Reproduce exactly, and only, the lines below from the one containing "The image size is (742, 407)." through the one containing "Task: Switch to the Home tab".

■ **DATA EXCERPTS**:
- - - - - - -

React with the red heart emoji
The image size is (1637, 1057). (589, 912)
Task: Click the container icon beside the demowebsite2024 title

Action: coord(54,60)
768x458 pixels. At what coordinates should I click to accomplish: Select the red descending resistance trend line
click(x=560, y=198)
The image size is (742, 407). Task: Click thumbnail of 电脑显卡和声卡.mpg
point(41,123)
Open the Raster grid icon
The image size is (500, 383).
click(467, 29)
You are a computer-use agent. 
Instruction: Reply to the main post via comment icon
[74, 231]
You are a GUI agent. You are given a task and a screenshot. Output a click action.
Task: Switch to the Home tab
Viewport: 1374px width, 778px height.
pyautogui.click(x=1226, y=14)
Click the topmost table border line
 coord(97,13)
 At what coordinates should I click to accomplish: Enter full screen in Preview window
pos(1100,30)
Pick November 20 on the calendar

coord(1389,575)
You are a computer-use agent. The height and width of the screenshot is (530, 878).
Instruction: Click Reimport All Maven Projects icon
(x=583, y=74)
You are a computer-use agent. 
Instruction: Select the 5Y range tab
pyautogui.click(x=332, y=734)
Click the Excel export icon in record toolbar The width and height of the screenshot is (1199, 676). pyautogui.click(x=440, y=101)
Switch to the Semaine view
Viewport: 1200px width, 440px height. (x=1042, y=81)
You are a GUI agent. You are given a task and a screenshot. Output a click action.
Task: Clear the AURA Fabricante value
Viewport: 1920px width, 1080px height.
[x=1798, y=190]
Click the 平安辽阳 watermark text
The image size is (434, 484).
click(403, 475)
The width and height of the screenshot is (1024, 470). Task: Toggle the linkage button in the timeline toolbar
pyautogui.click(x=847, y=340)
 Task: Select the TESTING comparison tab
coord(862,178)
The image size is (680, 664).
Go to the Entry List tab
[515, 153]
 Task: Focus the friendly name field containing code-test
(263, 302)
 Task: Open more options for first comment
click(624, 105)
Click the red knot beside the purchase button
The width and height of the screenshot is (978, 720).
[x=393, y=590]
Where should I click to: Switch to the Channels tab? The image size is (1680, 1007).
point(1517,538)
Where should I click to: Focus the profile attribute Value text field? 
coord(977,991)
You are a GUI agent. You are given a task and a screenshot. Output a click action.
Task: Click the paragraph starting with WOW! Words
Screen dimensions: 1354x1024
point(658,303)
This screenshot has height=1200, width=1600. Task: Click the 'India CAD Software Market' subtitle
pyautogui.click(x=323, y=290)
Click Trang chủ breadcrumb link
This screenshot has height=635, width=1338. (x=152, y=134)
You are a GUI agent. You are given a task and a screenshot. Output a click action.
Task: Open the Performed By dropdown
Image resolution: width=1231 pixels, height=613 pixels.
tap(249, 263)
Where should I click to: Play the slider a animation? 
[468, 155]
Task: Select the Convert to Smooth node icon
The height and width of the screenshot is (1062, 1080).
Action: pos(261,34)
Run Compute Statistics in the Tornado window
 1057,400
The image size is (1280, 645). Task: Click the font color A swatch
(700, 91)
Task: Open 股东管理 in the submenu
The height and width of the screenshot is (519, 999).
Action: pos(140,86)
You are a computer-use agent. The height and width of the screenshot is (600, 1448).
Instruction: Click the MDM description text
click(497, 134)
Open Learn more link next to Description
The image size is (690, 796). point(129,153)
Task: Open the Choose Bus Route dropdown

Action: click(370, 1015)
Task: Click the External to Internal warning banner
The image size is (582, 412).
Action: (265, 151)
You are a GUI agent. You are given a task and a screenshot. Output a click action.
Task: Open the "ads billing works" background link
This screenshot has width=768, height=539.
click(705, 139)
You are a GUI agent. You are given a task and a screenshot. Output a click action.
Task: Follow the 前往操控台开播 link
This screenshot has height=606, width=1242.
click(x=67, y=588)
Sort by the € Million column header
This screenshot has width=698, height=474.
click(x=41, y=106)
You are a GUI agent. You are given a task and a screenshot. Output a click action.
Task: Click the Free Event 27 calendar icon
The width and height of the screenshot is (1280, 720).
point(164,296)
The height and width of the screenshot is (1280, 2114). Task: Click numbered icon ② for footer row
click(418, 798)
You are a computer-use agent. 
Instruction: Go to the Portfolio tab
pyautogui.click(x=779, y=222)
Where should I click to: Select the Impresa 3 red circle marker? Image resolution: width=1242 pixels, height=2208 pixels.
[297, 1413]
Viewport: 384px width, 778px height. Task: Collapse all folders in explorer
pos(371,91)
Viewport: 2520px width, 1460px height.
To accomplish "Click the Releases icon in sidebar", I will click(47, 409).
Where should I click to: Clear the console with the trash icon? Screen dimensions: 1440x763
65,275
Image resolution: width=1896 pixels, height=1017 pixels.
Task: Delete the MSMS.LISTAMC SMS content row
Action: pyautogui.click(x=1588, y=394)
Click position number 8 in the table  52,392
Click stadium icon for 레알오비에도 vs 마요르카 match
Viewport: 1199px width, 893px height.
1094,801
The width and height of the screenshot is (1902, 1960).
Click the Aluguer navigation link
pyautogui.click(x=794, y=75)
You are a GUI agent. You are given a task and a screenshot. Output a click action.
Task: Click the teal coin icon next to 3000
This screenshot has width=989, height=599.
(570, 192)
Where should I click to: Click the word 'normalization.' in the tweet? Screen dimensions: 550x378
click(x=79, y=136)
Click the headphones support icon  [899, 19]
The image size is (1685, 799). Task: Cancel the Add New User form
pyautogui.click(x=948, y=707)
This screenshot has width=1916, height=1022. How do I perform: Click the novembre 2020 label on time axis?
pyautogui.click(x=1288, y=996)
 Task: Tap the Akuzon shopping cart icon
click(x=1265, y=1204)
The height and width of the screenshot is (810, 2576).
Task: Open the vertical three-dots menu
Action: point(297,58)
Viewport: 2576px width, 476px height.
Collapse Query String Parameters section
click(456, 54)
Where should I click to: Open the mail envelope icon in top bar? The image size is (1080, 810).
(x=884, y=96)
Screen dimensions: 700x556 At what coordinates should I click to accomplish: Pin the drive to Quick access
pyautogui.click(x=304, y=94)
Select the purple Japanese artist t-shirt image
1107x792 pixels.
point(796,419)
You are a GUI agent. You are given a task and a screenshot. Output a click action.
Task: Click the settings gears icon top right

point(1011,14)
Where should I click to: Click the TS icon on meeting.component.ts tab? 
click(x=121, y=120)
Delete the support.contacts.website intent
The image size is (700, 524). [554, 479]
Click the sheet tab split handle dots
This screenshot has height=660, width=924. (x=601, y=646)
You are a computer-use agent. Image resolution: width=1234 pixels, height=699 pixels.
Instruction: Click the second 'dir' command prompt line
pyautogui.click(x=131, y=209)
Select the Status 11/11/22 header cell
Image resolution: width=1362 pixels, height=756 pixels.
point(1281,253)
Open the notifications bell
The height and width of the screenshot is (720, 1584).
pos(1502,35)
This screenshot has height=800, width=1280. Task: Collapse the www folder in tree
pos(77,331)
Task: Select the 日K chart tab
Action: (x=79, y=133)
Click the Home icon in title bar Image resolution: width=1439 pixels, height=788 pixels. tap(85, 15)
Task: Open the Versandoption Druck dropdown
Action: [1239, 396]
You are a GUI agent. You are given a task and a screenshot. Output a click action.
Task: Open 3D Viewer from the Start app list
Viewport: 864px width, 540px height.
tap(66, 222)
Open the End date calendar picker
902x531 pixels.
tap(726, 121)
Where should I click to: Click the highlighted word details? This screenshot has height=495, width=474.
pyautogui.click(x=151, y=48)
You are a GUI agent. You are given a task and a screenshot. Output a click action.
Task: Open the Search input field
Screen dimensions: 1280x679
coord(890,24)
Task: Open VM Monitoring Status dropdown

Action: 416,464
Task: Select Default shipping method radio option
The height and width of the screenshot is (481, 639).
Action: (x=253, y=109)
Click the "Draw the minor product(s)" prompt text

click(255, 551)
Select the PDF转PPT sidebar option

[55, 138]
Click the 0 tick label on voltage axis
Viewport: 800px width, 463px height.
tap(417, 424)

- - - - - - -

■ **REPLY**:
The image size is (742, 407). Task: Click thumbnail of 电脑显卡和声卡.mpg
point(41,123)
Open the Raster grid icon
The image size is (500, 383).
click(467, 29)
You are a computer-use agent. 
Instruction: Reply to the main post via comment icon
[74, 231]
You are a GUI agent. You are given a task and a screenshot. Output a click action.
Task: Switch to the Home tab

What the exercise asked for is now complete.